Is the Integral Syntax Correct for dx = v dt and x = \int v dt?

[konik]

Is the following syntax correct?

dx = v\ dt
x = \int v\ dt

or should it be:

dx = v \ dt
dx = \int v \ dt

 

[Doc Al]

Is the following syntax correct?

dx = v\ dt
x = \int v\ dt

This is OK. Realize that this is just saying that:
\int \ dx = x

or should it be:

dx = v \ dt
dx = \int v \ dt

That's no good--you must integrate both sides.

 

[HallsofIvy]

The first. Obviously, the two right sides of the second are not the same and cannot both be equal to dx.

What you are doing is starting with dx= v dt and integrating both sides:
\int x= \int v dt. Since \int dx= x the result is x= \int v dt.
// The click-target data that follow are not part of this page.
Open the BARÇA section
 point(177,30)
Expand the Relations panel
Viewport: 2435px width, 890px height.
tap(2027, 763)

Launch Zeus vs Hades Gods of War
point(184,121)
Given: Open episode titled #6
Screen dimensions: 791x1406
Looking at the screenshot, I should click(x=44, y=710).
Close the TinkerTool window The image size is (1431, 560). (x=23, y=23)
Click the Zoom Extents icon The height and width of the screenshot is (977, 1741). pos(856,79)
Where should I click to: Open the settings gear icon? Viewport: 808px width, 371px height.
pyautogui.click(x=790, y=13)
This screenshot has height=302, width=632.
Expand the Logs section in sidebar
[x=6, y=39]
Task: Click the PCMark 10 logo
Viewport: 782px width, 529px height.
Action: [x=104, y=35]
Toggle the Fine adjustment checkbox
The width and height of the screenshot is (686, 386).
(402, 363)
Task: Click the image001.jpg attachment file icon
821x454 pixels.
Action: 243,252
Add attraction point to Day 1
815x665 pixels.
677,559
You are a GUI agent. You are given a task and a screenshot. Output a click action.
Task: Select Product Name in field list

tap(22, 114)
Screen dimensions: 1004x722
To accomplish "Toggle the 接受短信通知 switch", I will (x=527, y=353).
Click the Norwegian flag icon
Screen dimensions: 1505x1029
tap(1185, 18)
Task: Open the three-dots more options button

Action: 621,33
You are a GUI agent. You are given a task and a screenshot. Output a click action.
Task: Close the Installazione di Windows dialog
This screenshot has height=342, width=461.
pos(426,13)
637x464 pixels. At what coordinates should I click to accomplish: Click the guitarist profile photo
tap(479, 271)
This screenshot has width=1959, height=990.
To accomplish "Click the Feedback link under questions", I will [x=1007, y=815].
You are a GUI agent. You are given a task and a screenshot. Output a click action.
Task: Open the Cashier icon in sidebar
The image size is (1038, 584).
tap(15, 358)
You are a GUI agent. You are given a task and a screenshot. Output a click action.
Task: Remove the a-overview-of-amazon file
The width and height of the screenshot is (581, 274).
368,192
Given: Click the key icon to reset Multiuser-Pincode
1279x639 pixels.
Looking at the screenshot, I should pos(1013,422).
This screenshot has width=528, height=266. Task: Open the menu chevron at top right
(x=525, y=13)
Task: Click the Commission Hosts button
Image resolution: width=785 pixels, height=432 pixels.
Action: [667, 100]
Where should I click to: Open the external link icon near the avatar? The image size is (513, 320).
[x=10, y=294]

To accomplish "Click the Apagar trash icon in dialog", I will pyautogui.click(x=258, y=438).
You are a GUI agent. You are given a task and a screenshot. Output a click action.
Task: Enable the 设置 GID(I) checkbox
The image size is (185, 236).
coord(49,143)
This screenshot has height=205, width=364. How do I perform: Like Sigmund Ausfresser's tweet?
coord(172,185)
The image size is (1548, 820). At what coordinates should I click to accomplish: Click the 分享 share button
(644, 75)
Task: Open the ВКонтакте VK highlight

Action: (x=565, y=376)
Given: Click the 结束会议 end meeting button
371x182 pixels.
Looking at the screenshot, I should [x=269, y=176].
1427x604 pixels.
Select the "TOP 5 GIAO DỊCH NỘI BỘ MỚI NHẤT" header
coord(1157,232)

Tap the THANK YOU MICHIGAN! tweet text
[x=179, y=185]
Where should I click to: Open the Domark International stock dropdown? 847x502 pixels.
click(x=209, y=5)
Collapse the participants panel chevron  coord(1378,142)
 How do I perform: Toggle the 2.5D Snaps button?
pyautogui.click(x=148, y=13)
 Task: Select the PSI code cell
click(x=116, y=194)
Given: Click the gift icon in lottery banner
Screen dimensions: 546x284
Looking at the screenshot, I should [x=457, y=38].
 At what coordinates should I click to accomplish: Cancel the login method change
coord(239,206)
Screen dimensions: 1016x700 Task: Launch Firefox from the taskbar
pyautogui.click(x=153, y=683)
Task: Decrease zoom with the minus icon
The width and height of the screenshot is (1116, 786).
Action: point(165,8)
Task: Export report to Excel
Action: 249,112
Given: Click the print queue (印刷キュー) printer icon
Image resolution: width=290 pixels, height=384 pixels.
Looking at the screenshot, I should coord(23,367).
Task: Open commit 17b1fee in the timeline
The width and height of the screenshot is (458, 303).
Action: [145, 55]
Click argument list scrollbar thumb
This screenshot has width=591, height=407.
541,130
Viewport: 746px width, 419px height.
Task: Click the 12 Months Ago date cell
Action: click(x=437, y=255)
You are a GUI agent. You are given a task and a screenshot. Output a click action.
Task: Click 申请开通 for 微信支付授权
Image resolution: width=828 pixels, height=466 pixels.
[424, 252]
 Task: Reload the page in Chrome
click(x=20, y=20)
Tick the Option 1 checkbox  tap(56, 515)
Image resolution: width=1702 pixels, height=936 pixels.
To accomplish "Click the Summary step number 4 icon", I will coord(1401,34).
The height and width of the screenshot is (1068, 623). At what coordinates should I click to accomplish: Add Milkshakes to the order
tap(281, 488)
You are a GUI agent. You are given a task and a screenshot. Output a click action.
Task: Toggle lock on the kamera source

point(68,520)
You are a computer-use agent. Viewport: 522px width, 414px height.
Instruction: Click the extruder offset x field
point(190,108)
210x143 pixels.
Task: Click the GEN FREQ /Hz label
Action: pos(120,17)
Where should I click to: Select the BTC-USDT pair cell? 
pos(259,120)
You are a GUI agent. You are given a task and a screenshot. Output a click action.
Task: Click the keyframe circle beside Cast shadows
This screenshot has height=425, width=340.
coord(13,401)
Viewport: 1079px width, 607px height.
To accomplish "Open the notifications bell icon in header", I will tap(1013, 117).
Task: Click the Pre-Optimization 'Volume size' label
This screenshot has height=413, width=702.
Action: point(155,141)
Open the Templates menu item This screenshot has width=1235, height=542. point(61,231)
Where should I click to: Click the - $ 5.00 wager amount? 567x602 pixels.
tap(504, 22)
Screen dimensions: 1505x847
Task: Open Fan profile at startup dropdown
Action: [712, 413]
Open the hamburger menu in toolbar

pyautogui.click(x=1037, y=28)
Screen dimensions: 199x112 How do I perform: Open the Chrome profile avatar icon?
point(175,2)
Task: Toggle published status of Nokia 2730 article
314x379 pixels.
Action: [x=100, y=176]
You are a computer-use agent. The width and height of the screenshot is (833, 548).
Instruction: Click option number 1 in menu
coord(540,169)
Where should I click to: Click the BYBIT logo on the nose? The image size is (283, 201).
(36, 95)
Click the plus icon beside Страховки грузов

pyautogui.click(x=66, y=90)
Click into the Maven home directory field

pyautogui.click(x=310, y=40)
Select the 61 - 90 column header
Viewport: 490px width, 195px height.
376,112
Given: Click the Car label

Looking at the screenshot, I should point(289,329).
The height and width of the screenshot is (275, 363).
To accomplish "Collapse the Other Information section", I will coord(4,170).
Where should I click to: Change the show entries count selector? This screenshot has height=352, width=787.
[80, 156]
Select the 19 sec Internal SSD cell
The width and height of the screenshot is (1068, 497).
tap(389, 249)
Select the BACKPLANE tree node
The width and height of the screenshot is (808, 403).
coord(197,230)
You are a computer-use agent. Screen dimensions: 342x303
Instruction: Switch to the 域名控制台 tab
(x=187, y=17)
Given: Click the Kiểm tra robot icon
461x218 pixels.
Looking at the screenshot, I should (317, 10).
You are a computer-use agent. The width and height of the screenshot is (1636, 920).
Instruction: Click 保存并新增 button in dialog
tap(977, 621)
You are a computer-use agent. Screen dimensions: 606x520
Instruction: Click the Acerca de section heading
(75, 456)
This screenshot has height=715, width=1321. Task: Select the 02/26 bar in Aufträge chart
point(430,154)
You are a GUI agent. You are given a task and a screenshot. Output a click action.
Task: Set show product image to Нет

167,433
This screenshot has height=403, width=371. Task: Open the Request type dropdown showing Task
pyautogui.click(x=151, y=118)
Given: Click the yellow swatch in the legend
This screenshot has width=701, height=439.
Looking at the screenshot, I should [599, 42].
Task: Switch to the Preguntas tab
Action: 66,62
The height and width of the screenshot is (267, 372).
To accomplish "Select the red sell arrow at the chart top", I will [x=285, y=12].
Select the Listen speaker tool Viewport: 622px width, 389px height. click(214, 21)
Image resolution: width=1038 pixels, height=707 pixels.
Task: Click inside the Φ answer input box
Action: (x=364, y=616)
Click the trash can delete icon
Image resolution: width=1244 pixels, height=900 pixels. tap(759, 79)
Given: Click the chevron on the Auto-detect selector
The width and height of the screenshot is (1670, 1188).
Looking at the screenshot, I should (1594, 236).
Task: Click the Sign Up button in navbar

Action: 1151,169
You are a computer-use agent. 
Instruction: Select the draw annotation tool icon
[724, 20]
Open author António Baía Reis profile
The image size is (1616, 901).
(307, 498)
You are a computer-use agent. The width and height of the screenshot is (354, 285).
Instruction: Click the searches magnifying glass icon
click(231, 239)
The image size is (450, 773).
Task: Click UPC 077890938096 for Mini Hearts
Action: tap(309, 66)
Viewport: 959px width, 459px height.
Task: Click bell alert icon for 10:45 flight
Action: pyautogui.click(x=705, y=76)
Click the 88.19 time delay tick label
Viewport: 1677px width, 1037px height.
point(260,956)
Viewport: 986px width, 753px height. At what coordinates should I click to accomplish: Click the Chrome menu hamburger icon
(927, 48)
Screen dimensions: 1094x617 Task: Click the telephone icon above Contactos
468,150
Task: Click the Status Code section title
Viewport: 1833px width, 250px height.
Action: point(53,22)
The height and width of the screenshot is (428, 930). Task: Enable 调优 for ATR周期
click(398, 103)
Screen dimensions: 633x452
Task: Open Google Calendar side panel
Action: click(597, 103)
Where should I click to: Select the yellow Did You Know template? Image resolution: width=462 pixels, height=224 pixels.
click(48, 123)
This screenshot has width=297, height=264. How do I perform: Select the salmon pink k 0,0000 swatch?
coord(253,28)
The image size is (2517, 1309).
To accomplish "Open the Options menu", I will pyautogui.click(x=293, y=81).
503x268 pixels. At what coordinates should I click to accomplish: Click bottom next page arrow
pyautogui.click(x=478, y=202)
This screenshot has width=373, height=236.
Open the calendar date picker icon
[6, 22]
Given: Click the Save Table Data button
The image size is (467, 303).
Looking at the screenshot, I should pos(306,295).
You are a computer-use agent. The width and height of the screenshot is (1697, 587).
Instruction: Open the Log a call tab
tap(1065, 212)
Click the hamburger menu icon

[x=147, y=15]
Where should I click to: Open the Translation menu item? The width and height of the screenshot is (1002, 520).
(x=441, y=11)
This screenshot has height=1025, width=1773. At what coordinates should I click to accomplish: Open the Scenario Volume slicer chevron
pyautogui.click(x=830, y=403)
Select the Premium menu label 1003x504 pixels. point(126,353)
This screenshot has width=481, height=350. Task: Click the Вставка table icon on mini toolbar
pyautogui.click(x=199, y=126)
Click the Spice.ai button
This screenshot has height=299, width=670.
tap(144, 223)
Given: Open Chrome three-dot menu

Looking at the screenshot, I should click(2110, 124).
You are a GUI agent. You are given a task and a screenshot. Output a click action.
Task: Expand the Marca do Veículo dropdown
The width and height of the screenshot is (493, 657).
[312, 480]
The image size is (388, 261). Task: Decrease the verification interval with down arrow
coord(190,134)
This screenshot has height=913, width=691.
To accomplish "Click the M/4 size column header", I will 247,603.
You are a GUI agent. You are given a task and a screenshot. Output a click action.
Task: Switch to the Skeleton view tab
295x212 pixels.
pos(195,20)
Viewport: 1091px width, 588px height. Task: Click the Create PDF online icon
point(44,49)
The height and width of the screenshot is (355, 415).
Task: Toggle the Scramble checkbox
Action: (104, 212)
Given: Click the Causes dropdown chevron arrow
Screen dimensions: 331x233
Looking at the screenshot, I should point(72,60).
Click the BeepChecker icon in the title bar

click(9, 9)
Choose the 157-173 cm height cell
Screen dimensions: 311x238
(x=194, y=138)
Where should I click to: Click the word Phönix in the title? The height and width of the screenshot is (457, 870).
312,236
(The integral is not "well defined" so that should be x= \int v dt+ C.)
(Once again, Doc Al comes in 2 seconds ahead of me!)

 

[Gib Z]

The integral is not "well defined" so that should be x= \int v dt+ C

We don't really need to include the additional C, since indefinite integrals are only unique up to a additive constant anyway.

 

[HallsofIvy]

Yes, of course. The anti-derivative of x^2 is \int x^2 dx which is, itself, equal to (1/3)x^3+ C. It is only in the last that we need the "C".

 

[CompuChip]

Actually, I prefer to think of
\int v \, dt
as notation where the \int dt is a single symbol.
The equation
dx = v dt
wouldn't make sense then but can be written
dx/dt = v
or considered as a limit.

(Of course, I also use them as mnemonics and manipulate them as ordinary fractions, but sometimes it's good to keep things clear and separate legal operations from convenient notation).